◆ **WHAT IS BEING ASKED**
In the listing that follows, locate the line containing "This screenshot has width=325, height=214." and the line containing "370x284 pixels.". Retype exactly those two lines and every line between them, and nothing more.

◆ **RECORDS PROVIDED**
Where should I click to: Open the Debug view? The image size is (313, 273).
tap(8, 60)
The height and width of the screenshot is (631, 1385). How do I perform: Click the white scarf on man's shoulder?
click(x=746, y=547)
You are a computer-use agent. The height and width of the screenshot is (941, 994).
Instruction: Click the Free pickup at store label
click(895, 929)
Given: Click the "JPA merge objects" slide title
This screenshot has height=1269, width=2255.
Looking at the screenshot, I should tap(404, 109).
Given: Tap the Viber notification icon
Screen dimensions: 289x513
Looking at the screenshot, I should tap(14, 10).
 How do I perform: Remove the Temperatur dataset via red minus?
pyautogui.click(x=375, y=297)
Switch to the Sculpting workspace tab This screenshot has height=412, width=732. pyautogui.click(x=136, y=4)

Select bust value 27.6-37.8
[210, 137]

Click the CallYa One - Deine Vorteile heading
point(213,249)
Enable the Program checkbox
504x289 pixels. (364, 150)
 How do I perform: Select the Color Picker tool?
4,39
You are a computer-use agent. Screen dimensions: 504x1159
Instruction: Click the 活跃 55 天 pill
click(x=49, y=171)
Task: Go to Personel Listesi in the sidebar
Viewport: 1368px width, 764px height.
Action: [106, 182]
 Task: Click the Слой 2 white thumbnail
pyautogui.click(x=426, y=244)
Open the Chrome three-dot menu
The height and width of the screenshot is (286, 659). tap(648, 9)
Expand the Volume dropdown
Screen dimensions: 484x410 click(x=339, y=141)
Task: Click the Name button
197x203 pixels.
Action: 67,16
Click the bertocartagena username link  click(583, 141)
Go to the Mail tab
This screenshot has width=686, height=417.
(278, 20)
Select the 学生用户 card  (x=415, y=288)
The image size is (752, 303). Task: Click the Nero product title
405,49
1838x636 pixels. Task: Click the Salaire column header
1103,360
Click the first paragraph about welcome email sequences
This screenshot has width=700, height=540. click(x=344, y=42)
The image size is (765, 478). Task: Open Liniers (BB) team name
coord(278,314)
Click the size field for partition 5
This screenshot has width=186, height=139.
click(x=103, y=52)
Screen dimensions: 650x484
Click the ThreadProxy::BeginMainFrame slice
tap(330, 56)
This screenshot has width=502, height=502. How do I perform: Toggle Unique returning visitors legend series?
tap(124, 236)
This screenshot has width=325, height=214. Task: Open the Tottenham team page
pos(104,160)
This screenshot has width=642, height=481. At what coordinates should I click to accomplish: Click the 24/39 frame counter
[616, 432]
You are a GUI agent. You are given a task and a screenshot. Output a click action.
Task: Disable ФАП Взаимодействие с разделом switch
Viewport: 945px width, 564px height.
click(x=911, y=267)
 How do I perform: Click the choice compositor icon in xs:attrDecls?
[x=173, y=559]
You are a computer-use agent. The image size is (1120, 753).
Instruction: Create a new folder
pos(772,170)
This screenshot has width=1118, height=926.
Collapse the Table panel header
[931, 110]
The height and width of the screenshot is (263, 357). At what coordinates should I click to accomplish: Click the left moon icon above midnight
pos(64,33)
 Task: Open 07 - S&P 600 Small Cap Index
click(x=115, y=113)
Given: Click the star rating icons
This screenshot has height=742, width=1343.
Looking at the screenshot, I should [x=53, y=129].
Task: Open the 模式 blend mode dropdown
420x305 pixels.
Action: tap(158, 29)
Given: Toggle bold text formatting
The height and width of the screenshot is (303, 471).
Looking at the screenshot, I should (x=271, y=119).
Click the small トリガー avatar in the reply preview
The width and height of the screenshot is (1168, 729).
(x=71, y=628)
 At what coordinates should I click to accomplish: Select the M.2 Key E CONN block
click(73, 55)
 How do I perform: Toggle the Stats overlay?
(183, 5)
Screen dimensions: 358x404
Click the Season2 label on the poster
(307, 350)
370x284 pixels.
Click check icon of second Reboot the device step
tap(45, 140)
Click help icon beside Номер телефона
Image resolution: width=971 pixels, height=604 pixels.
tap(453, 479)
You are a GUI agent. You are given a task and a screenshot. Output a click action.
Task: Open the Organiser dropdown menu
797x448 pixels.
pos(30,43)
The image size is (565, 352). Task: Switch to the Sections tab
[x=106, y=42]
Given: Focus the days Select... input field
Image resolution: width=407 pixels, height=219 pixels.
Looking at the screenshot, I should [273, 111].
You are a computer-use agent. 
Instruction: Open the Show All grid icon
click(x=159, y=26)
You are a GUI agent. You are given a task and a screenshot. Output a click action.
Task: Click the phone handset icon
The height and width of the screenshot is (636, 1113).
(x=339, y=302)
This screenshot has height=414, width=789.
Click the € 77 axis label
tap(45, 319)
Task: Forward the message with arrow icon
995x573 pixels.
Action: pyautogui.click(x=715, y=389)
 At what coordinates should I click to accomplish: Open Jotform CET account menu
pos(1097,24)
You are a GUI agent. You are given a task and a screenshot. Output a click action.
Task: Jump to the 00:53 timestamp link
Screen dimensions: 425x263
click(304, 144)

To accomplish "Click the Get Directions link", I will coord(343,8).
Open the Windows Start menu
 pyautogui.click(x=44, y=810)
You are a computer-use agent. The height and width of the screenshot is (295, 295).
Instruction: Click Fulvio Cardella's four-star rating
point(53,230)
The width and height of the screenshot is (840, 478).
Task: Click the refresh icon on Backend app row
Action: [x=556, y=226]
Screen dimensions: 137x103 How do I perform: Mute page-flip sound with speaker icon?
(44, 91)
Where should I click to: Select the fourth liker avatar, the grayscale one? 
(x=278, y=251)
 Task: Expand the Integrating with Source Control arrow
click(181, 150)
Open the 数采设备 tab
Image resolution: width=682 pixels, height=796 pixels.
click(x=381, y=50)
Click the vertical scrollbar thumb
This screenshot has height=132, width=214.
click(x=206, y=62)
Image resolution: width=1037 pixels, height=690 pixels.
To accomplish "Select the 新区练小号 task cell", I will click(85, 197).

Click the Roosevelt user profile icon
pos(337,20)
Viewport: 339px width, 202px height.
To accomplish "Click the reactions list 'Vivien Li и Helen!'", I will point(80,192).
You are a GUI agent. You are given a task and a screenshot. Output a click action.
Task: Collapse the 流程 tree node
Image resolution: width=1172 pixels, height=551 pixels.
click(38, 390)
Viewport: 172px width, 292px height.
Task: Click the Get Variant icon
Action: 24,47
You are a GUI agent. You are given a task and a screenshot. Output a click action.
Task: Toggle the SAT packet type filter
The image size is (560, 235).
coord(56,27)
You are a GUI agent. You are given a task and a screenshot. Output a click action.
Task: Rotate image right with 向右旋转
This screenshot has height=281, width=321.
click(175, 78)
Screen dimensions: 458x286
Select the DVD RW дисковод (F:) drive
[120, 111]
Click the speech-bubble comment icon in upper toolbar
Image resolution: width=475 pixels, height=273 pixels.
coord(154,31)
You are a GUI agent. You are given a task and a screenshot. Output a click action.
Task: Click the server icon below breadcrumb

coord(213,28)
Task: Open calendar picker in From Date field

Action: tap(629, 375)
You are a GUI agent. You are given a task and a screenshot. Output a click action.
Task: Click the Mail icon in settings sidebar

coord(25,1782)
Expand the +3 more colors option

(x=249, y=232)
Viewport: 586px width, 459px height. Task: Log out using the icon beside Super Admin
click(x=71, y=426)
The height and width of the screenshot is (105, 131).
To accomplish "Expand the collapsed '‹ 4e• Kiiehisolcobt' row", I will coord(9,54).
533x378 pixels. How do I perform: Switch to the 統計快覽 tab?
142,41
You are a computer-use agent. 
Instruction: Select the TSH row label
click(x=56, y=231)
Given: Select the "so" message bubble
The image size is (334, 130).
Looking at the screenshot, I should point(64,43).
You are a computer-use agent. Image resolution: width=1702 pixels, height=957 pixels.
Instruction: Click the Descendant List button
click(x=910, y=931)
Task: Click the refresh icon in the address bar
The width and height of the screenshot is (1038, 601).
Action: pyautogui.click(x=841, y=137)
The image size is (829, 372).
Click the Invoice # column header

◆ **ANSWER AREA**
This screenshot has width=325, height=214. Task: Open the Tottenham team page
pos(104,160)
This screenshot has width=642, height=481. At what coordinates should I click to accomplish: Click the 24/39 frame counter
[616, 432]
You are a GUI agent. You are given a task and a screenshot. Output a click action.
Task: Disable ФАП Взаимодействие с разделом switch
Viewport: 945px width, 564px height.
click(x=911, y=267)
 How do I perform: Click the choice compositor icon in xs:attrDecls?
[x=173, y=559]
You are a computer-use agent. The image size is (1120, 753).
Instruction: Create a new folder
pos(772,170)
This screenshot has width=1118, height=926.
Collapse the Table panel header
[931, 110]
The height and width of the screenshot is (263, 357). At what coordinates should I click to accomplish: Click the left moon icon above midnight
pos(64,33)
 Task: Open 07 - S&P 600 Small Cap Index
click(x=115, y=113)
Given: Click the star rating icons
This screenshot has height=742, width=1343.
Looking at the screenshot, I should [x=53, y=129].
Task: Open the 模式 blend mode dropdown
420x305 pixels.
Action: tap(158, 29)
Given: Toggle bold text formatting
The height and width of the screenshot is (303, 471).
Looking at the screenshot, I should (x=271, y=119).
Click the small トリガー avatar in the reply preview
The width and height of the screenshot is (1168, 729).
(x=71, y=628)
 At what coordinates should I click to accomplish: Select the M.2 Key E CONN block
click(73, 55)
 How do I perform: Toggle the Stats overlay?
(183, 5)
Screen dimensions: 358x404
Click the Season2 label on the poster
(307, 350)
370x284 pixels.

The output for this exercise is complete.